Microfluidic platform for the generation of monodisperse O/W emulsions consisting of 144 droplet generators. (A, B) Optical microscope images showing arrayed O/W droplets formed alternately at parallelized double T-junctions. The disperse phase flow rate Qd was 180.0 ml/h, and the continuous phase flow rate Qc was 270.0 ml/h. (C, D) Optical microscope image and size distribution of the resulting droplets. The mean diameter Davg is 90.7 μm, with a CV of 2.2. (E) Evaluation of the disperse phase flow rate per channel (Qd,1) for different droplet generators. The horizontal axis shows the location of droplet generators in (A) (#0 to #22 from left to right). Open squares show the measured breakup frequency Fb,1 (average=856.3 1/s, CV=0.6%). Solid bars are Qd,1, calculated from the measured Fb,1 and the Davg (average=1.20 ml/h, CV=0.6%). The dashed line and dotted lines are estimates of Fb,1 (=888.8 1/s) and Qd,1 (=1.25 ml/h), calculated from the setting of the flow rate at the syringe pump.

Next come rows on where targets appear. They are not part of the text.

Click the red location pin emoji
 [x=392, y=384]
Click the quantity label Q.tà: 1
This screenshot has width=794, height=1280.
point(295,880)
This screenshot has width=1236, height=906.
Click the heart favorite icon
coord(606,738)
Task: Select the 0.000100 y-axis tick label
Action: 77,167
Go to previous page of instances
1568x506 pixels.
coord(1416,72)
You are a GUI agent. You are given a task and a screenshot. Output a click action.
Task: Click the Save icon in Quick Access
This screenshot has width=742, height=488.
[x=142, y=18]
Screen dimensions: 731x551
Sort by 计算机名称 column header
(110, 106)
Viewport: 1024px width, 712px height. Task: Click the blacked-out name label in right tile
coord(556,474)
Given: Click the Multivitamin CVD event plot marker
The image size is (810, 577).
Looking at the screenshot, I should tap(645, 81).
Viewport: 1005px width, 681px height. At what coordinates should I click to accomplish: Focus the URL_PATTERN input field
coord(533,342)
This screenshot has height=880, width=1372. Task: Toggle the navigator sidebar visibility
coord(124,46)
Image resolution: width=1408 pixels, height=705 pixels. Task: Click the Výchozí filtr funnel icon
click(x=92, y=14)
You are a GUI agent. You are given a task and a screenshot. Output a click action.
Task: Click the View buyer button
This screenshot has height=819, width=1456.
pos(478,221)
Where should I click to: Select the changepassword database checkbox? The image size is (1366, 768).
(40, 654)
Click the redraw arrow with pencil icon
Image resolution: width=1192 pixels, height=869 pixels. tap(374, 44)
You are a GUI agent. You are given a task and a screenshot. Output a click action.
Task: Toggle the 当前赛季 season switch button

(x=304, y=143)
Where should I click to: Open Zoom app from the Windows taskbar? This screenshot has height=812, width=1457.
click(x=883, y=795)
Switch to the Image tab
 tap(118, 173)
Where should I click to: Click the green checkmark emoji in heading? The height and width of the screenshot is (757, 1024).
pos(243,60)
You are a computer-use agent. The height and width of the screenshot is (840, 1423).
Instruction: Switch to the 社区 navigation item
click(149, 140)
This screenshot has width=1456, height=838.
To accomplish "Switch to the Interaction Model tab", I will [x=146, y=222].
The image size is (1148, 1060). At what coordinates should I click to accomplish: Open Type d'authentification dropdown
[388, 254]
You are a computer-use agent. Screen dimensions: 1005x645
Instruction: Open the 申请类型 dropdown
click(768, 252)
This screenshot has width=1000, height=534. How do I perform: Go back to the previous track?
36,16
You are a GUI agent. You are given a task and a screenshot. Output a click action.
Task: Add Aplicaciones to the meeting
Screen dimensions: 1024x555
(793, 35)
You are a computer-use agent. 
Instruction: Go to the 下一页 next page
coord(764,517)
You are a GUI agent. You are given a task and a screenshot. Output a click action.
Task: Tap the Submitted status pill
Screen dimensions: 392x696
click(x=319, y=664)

Reprinted with permission from [49]. Copyright (2012) The Royal Society of Chemistry.

Figure 11

Chip geometries for mass production of uniform fine droplets. (A) Schematic top view of a chip consisting of 14 arrays with microfabricated holes for emulsification. Solid circles denote the inlet through-holes for the continuous liquid phase and the outlet through-holes for the emulsion product. (B) Schematic top view of droplet generation via emulsification arrays on the chip. (C) Optical micrograph of generating fine oil droplets at a flow rate of the dispersed phase (Qd) of 0.5 ml/h. Reprinted with permission from [50]. Copyright (2009) Springer-Verlag.

7 Conclusion

Microfluidic technologies allow the continuous generation of a wide range of polymer microparticles and microcapsules by providing a precise control over process conditions and product properties such as particle size and size distribution. The main techniques based on droplet and emulsion formation as the initial process step were reviewed in this paper. Accordingly, an impressive variety of different particulate products has been synthesized in the past decade aiming at various potential applications, ranging from chemical and biological research, medical diagnostics and drug delivery to consumer products in food, cosmetic, and even textile industries. In order to allow widespread use and establish microfluidic processes in the production of microcapsules and microparticles, it will be essential to focus future work on the development of high-throughput processes. Some promising approaches have already been discussed in this minireview, but there are still much more innovative technical concepts to come.